WHAT YOU WILL DO
Nothing may be left out, so copy every entry exactly.

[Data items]
-=-=-=-=-

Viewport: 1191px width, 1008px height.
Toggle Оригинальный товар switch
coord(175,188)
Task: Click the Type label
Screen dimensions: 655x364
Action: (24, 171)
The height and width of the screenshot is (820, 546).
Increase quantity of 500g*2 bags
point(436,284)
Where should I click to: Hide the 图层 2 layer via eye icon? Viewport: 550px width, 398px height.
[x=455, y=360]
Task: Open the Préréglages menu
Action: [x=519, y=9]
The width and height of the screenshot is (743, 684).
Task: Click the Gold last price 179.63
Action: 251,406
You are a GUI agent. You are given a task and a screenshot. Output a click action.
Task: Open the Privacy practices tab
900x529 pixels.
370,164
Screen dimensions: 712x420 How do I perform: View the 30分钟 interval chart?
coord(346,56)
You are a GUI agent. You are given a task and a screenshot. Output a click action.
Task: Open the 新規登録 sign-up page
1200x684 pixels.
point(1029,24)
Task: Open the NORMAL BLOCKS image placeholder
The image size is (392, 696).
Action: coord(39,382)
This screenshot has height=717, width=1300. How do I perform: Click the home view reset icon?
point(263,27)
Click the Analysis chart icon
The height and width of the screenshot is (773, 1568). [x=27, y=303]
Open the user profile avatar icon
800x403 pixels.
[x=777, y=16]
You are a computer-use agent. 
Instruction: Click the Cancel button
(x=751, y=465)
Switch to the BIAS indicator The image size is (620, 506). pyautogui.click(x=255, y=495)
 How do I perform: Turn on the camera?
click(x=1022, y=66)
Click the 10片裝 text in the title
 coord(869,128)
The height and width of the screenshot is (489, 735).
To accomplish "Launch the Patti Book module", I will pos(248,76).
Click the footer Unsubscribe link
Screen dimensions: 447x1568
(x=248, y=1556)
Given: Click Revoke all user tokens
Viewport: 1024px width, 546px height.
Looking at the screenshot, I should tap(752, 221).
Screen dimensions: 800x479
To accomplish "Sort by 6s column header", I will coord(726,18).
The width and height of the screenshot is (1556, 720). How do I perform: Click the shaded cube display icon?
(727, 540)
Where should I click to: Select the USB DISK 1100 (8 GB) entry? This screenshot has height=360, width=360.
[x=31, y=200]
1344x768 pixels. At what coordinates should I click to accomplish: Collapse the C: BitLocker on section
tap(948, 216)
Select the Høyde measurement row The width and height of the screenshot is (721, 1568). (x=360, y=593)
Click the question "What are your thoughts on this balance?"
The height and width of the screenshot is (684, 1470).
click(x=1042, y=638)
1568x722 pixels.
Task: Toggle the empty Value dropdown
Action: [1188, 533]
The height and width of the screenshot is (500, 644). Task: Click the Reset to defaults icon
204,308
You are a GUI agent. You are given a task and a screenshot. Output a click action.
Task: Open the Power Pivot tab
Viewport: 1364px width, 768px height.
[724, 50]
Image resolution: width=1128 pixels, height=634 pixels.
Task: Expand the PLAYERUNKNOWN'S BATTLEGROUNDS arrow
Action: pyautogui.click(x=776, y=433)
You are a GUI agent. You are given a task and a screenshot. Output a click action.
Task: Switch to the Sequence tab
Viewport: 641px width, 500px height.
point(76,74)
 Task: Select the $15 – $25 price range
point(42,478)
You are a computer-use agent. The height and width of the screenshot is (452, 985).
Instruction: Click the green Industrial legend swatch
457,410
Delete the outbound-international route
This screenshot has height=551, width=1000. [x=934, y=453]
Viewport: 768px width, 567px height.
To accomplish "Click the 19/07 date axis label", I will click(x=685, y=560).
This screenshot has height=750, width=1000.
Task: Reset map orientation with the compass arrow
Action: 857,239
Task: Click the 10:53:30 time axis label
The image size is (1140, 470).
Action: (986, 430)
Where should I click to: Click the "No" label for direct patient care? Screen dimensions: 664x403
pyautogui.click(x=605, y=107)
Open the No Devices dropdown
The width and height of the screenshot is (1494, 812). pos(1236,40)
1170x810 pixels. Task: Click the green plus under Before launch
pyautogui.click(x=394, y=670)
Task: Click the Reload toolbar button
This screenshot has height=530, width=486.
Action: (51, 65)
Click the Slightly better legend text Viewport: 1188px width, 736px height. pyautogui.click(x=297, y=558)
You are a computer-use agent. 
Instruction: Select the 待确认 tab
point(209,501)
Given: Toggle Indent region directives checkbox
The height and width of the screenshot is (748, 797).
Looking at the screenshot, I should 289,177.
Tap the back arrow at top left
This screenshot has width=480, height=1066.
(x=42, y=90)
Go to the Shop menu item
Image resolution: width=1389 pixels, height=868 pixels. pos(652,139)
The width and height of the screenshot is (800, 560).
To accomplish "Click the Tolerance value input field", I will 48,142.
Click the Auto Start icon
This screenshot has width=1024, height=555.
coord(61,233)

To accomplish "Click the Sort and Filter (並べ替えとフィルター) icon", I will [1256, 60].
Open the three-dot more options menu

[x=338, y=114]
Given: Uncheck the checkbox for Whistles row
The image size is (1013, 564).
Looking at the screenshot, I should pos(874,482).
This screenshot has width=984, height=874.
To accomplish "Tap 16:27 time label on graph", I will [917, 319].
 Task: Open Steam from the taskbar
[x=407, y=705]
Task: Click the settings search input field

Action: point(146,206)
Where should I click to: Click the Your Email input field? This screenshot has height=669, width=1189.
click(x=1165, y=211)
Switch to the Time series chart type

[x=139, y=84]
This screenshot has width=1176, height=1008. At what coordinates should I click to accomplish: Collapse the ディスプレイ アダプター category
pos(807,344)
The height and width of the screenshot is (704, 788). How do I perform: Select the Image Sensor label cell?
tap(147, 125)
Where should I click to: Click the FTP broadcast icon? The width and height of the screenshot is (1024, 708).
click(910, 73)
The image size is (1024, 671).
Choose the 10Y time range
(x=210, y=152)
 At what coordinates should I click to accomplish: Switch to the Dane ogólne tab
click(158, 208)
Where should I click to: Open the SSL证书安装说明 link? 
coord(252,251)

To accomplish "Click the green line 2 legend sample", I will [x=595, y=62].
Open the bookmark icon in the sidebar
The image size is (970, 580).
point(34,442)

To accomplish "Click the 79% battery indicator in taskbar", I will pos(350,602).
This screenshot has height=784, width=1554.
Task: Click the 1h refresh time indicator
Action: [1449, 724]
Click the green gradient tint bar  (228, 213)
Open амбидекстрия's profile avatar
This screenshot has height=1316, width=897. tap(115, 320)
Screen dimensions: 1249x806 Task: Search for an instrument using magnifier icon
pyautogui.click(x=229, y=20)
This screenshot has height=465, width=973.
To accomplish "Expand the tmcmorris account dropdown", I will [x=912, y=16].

-=-=-=-=-

TASK RESULT
Viewport: 1191px width, 1008px height.
Toggle Оригинальный товар switch
coord(175,188)
Task: Click the Type label
Screen dimensions: 655x364
Action: (24, 171)
The height and width of the screenshot is (820, 546).
Increase quantity of 500g*2 bags
point(436,284)
Where should I click to: Hide the 图层 2 layer via eye icon? Viewport: 550px width, 398px height.
[x=455, y=360]
Task: Open the Préréglages menu
Action: [x=519, y=9]
The width and height of the screenshot is (743, 684).
Task: Click the Gold last price 179.63
Action: 251,406
You are a GUI agent. You are given a task and a screenshot. Output a click action.
Task: Open the Privacy practices tab
900x529 pixels.
370,164
Screen dimensions: 712x420 How do I perform: View the 30分钟 interval chart?
coord(346,56)
You are a GUI agent. You are given a task and a screenshot. Output a click action.
Task: Open the 新規登録 sign-up page
1200x684 pixels.
point(1029,24)
Task: Open the NORMAL BLOCKS image placeholder
The image size is (392, 696).
Action: coord(39,382)
This screenshot has height=717, width=1300. How do I perform: Click the home view reset icon?
point(263,27)
Click the Analysis chart icon
The height and width of the screenshot is (773, 1568). [x=27, y=303]
Open the user profile avatar icon
800x403 pixels.
[x=777, y=16]
You are a computer-use agent. 
Instruction: Click the Cancel button
(x=751, y=465)
Switch to the BIAS indicator The image size is (620, 506). pyautogui.click(x=255, y=495)
 How do I perform: Turn on the camera?
click(x=1022, y=66)
Click the 10片裝 text in the title
 coord(869,128)
The height and width of the screenshot is (489, 735).
To accomplish "Launch the Patti Book module", I will pos(248,76).
Click the footer Unsubscribe link
Screen dimensions: 447x1568
(x=248, y=1556)
Given: Click Revoke all user tokens
Viewport: 1024px width, 546px height.
Looking at the screenshot, I should tap(752, 221).
Screen dimensions: 800x479
To accomplish "Sort by 6s column header", I will coord(726,18).
The width and height of the screenshot is (1556, 720). How do I perform: Click the shaded cube display icon?
(727, 540)
Where should I click to: Select the USB DISK 1100 (8 GB) entry? This screenshot has height=360, width=360.
[x=31, y=200]
1344x768 pixels. At what coordinates should I click to accomplish: Collapse the C: BitLocker on section
tap(948, 216)
Select the Høyde measurement row The width and height of the screenshot is (721, 1568). (x=360, y=593)
Click the question "What are your thoughts on this balance?"
The height and width of the screenshot is (684, 1470).
click(x=1042, y=638)
1568x722 pixels.
Task: Toggle the empty Value dropdown
Action: [1188, 533]
The height and width of the screenshot is (500, 644). Task: Click the Reset to defaults icon
204,308
You are a GUI agent. You are given a task and a screenshot. Output a click action.
Task: Open the Power Pivot tab
Viewport: 1364px width, 768px height.
[724, 50]
Image resolution: width=1128 pixels, height=634 pixels.
Task: Expand the PLAYERUNKNOWN'S BATTLEGROUNDS arrow
Action: pyautogui.click(x=776, y=433)
You are a GUI agent. You are given a task and a screenshot. Output a click action.
Task: Switch to the Sequence tab
Viewport: 641px width, 500px height.
point(76,74)
 Task: Select the $15 – $25 price range
point(42,478)
You are a computer-use agent. The height and width of the screenshot is (452, 985).
Instruction: Click the green Industrial legend swatch
457,410
Delete the outbound-international route
This screenshot has height=551, width=1000. [x=934, y=453]
Viewport: 768px width, 567px height.
To accomplish "Click the 19/07 date axis label", I will click(x=685, y=560).
This screenshot has height=750, width=1000.
Task: Reset map orientation with the compass arrow
Action: 857,239
Task: Click the 10:53:30 time axis label
The image size is (1140, 470).
Action: (986, 430)
Where should I click to: Click the "No" label for direct patient care? Screen dimensions: 664x403
pyautogui.click(x=605, y=107)
Open the No Devices dropdown
The width and height of the screenshot is (1494, 812). pos(1236,40)
1170x810 pixels. Task: Click the green plus under Before launch
pyautogui.click(x=394, y=670)
Task: Click the Reload toolbar button
This screenshot has height=530, width=486.
Action: (51, 65)
Click the Slightly better legend text Viewport: 1188px width, 736px height. pyautogui.click(x=297, y=558)
You are a computer-use agent. 
Instruction: Select the 待确认 tab
point(209,501)
Given: Toggle Indent region directives checkbox
The height and width of the screenshot is (748, 797).
Looking at the screenshot, I should 289,177.
Tap the back arrow at top left
This screenshot has width=480, height=1066.
(x=42, y=90)
Go to the Shop menu item
Image resolution: width=1389 pixels, height=868 pixels. pos(652,139)
The width and height of the screenshot is (800, 560).
To accomplish "Click the Tolerance value input field", I will 48,142.
Click the Auto Start icon
This screenshot has width=1024, height=555.
coord(61,233)

To accomplish "Click the Sort and Filter (並べ替えとフィルター) icon", I will [1256, 60].
Open the three-dot more options menu

[x=338, y=114]
Given: Uncheck the checkbox for Whistles row
The image size is (1013, 564).
Looking at the screenshot, I should pos(874,482).
This screenshot has width=984, height=874.
To accomplish "Tap 16:27 time label on graph", I will [917, 319].
 Task: Open Steam from the taskbar
[x=407, y=705]
Task: Click the settings search input field

Action: point(146,206)
Where should I click to: Click the Your Email input field? This screenshot has height=669, width=1189.
click(x=1165, y=211)
Switch to the Time series chart type

[x=139, y=84]
This screenshot has width=1176, height=1008. At what coordinates should I click to accomplish: Collapse the ディスプレイ アダプター category
pos(807,344)
The height and width of the screenshot is (704, 788). How do I perform: Select the Image Sensor label cell?
tap(147, 125)
Where should I click to: Click the FTP broadcast icon? The width and height of the screenshot is (1024, 708).
click(910, 73)
The image size is (1024, 671).
Choose the 10Y time range
(x=210, y=152)
 At what coordinates should I click to accomplish: Switch to the Dane ogólne tab
click(158, 208)
Where should I click to: Open the SSL证书安装说明 link? 
coord(252,251)

To accomplish "Click the green line 2 legend sample", I will [x=595, y=62].
Open the bookmark icon in the sidebar
The image size is (970, 580).
point(34,442)

To accomplish "Click the 79% battery indicator in taskbar", I will pos(350,602).
This screenshot has height=784, width=1554.
Task: Click the 1h refresh time indicator
Action: [1449, 724]
Click the green gradient tint bar  (228, 213)
Open амбидекстрия's profile avatar
This screenshot has height=1316, width=897. tap(115, 320)
Screen dimensions: 1249x806 Task: Search for an instrument using magnifier icon
pyautogui.click(x=229, y=20)
This screenshot has height=465, width=973.
To accomplish "Expand the tmcmorris account dropdown", I will [x=912, y=16].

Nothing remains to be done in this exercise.